From: Kjetil Torgrim Homme <kjetilho@ifi.uio.no>
> >--- Carl Edman:
> > A player with the coordinate system the other way around would see
> > a mirror image of the world but everything would work just for him
> > as well.
> 

> The big shops are constructed as
>   AB   Our "backwards" friend would see   CD
>   CD                                      AB
> Result - jumbled graphics. Direction of axes needs to be defined.

Maybe I'm a little slow today.  A player with axes reversed will either  
see a mirror image world or a world rotated by 180 degrees.  But such a  
world makes perfect internal sense.  It is just as if all the maps on  
the server had been rotated around.  They'd still work just fine.   
Until the player actually talks with other players and happens to  
mention e.g. that the guild is north of the armour shop, he'd probably  
never even notice that anything is wrong (nor would the server).

Nevertheless of course we _should_ define the axis directions, so that  
players can switch clients with a minimum of confusion and players with  
different clients can communicate more easily.
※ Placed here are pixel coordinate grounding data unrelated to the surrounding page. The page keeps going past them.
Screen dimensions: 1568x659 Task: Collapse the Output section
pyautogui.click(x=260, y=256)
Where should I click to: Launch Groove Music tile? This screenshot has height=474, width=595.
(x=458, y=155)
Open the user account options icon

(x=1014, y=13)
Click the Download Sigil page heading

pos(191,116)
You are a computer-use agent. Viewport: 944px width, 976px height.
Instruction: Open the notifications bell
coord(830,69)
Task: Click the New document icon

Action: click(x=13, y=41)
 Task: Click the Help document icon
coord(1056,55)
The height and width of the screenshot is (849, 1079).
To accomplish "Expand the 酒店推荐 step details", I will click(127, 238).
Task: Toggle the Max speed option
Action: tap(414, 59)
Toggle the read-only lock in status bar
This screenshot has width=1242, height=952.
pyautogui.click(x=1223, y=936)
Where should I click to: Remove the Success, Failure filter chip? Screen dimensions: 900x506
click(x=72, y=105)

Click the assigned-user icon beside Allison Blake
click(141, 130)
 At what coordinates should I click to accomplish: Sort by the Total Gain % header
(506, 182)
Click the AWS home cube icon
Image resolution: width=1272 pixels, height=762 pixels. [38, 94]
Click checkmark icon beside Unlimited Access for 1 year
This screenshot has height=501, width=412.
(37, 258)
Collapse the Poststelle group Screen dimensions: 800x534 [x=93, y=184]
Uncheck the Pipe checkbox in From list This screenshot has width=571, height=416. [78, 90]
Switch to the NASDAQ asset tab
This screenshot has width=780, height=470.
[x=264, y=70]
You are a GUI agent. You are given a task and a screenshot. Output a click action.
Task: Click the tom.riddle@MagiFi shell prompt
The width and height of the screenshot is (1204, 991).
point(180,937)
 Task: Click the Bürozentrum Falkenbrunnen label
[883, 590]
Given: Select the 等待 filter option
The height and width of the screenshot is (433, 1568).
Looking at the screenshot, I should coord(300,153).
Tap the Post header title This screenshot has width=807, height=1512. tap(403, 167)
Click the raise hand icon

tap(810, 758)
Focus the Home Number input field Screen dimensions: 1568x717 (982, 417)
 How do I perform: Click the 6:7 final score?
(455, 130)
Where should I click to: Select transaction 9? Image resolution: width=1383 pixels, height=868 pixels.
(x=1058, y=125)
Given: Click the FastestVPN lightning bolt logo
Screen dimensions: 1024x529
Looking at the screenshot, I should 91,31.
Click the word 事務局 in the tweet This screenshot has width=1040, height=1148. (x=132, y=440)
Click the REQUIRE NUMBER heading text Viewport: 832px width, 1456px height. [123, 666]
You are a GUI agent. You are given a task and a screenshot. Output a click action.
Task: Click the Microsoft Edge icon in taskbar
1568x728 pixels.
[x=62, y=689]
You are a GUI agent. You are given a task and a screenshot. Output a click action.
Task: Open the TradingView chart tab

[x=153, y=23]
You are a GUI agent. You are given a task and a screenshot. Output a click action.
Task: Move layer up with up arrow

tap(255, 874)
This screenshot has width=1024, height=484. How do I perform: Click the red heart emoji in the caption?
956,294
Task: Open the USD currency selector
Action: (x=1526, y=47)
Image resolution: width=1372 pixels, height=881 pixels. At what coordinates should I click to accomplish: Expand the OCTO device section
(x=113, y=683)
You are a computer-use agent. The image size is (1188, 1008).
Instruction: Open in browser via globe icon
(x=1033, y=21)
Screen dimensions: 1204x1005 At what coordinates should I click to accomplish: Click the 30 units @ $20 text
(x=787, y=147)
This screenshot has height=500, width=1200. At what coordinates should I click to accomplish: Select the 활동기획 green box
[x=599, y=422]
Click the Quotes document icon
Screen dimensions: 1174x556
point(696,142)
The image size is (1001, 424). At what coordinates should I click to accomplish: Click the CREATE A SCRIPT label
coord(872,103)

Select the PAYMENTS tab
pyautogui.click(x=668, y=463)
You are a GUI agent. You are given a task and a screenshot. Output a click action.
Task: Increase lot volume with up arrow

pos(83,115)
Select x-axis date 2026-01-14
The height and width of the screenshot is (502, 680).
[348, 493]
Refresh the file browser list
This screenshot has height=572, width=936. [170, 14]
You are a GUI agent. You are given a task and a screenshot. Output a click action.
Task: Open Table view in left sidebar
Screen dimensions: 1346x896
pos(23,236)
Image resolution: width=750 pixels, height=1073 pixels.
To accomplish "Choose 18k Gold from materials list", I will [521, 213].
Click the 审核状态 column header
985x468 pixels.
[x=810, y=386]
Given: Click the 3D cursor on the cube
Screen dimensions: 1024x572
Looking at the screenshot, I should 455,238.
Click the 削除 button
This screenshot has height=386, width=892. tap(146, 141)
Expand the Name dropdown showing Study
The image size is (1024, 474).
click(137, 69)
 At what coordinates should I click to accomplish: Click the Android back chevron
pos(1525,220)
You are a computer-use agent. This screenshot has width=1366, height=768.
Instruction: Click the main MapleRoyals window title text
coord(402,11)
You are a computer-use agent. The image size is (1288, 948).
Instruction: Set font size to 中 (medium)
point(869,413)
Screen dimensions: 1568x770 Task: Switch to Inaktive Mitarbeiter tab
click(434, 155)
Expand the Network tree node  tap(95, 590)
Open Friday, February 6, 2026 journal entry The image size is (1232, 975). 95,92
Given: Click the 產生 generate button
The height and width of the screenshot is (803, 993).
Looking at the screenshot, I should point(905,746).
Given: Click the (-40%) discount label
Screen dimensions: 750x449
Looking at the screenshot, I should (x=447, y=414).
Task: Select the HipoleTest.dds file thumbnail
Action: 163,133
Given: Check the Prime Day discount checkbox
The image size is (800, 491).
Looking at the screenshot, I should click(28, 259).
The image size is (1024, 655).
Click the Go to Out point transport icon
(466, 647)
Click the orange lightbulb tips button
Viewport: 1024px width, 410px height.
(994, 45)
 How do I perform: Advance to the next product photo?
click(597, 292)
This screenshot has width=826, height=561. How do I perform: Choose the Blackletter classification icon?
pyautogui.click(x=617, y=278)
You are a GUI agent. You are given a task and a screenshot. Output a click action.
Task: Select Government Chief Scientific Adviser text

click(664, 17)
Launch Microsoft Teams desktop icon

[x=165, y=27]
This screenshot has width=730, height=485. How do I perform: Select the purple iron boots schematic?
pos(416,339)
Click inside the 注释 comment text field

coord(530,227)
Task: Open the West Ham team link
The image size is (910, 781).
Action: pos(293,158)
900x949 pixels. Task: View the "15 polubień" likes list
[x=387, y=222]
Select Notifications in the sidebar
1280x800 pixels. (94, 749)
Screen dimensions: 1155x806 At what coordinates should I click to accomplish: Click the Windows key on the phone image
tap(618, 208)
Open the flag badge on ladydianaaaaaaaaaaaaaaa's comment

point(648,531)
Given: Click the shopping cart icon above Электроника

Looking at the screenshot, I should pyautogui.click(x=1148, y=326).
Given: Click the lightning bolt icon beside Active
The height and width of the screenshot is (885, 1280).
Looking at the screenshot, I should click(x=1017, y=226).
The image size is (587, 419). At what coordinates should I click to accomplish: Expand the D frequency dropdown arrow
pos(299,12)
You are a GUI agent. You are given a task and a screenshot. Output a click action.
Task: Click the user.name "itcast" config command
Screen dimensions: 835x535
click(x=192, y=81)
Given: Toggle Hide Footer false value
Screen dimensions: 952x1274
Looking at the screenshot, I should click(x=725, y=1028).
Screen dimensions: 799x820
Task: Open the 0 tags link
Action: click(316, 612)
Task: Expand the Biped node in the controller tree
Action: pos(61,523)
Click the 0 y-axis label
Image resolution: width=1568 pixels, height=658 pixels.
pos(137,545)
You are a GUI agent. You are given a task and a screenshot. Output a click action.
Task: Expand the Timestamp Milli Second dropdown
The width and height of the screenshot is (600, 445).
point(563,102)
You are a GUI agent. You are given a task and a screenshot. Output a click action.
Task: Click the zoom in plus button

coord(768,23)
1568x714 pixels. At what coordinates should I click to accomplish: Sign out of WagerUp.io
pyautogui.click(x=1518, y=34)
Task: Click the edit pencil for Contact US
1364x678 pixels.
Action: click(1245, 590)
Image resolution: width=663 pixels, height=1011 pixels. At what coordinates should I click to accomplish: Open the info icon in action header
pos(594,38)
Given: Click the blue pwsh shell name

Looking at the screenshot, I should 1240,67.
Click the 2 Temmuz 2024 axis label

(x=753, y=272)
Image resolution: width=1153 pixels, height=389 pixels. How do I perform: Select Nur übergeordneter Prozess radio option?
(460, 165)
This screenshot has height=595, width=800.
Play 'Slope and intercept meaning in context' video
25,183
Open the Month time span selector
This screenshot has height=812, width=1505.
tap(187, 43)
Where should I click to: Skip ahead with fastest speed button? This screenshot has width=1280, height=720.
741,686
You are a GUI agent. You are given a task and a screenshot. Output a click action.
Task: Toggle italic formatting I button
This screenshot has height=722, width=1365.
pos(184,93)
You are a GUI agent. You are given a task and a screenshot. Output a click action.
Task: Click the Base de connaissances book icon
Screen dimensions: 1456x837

> > [...] animation information is part of the image information and is
> > handled 100% on the client side.  The server nevers sends a command
> > to animate something.  The ITEM information is about items, not
> > pixmaps.
> 

> Well, then you should define more clearly what you mean by image
> information and how you are going to handle synchronization. For many
> objects, it is vital that the right frame of the animation is shown
> at the right time (e.g. spikes). I think the best way may be to add a
> <frame> argument to the ITEM packet. 


Ah, yes, I hadn't thought of spikes.  I guess that means that both  
clients and servers will have to have good clocks and we need some  
clock synchronization at connection.  It seems a lot of work for just  
the spikes, but we have to do it...

> > The client is only _required_ to keep the information on the couple
> > dozen squares which are in current view (though good clients will
> > want to keep more around as a form of automatic map drawing).
> 

> If the server only can assume that the objects in the current
> viewport is known, it will have to send the information when the
> viewport changes. If the "good" client keeps more information, it
> will be of practically no use.

But not at all.  A client which keeps at least the MAP information also  
from squares which have been UNMAPed would work as an automatic mapper  
which is judging from its popularity in many commercial game a very  
desireable feature to many players.

> A little arithmetic: For every object, the client will need tag,
> animation pointer, name pointer, X and Y coordinates -- roughly 16
> bytes. I just went into "Andreas living apartment", the largest and
> most computing intensive map I know of, and Crossfire reports 7571
> objects. That's 128kB. All in all, I think a client can keep all its
> state for a map in under a megabyte.

That really does sound like quite a lot.  But even a client which keeps  
old mapping information is allowed to throw it away if there is a real   
memory crunch.  When an object enters the viewport again, the server  
will send the MAP and ITEM information again in any case.

> Okay, onto my goofups. I repeatedly said "stateless client". I
> actually meant "stateless server" - a server which doesn't need to
> know what information the client has. In the strictest sense, this is
> unusable. According to Carl, the server assumes the client knows
> everything about the objects visible. The state for each client in
> the server is then small - basically a pair of coordinates.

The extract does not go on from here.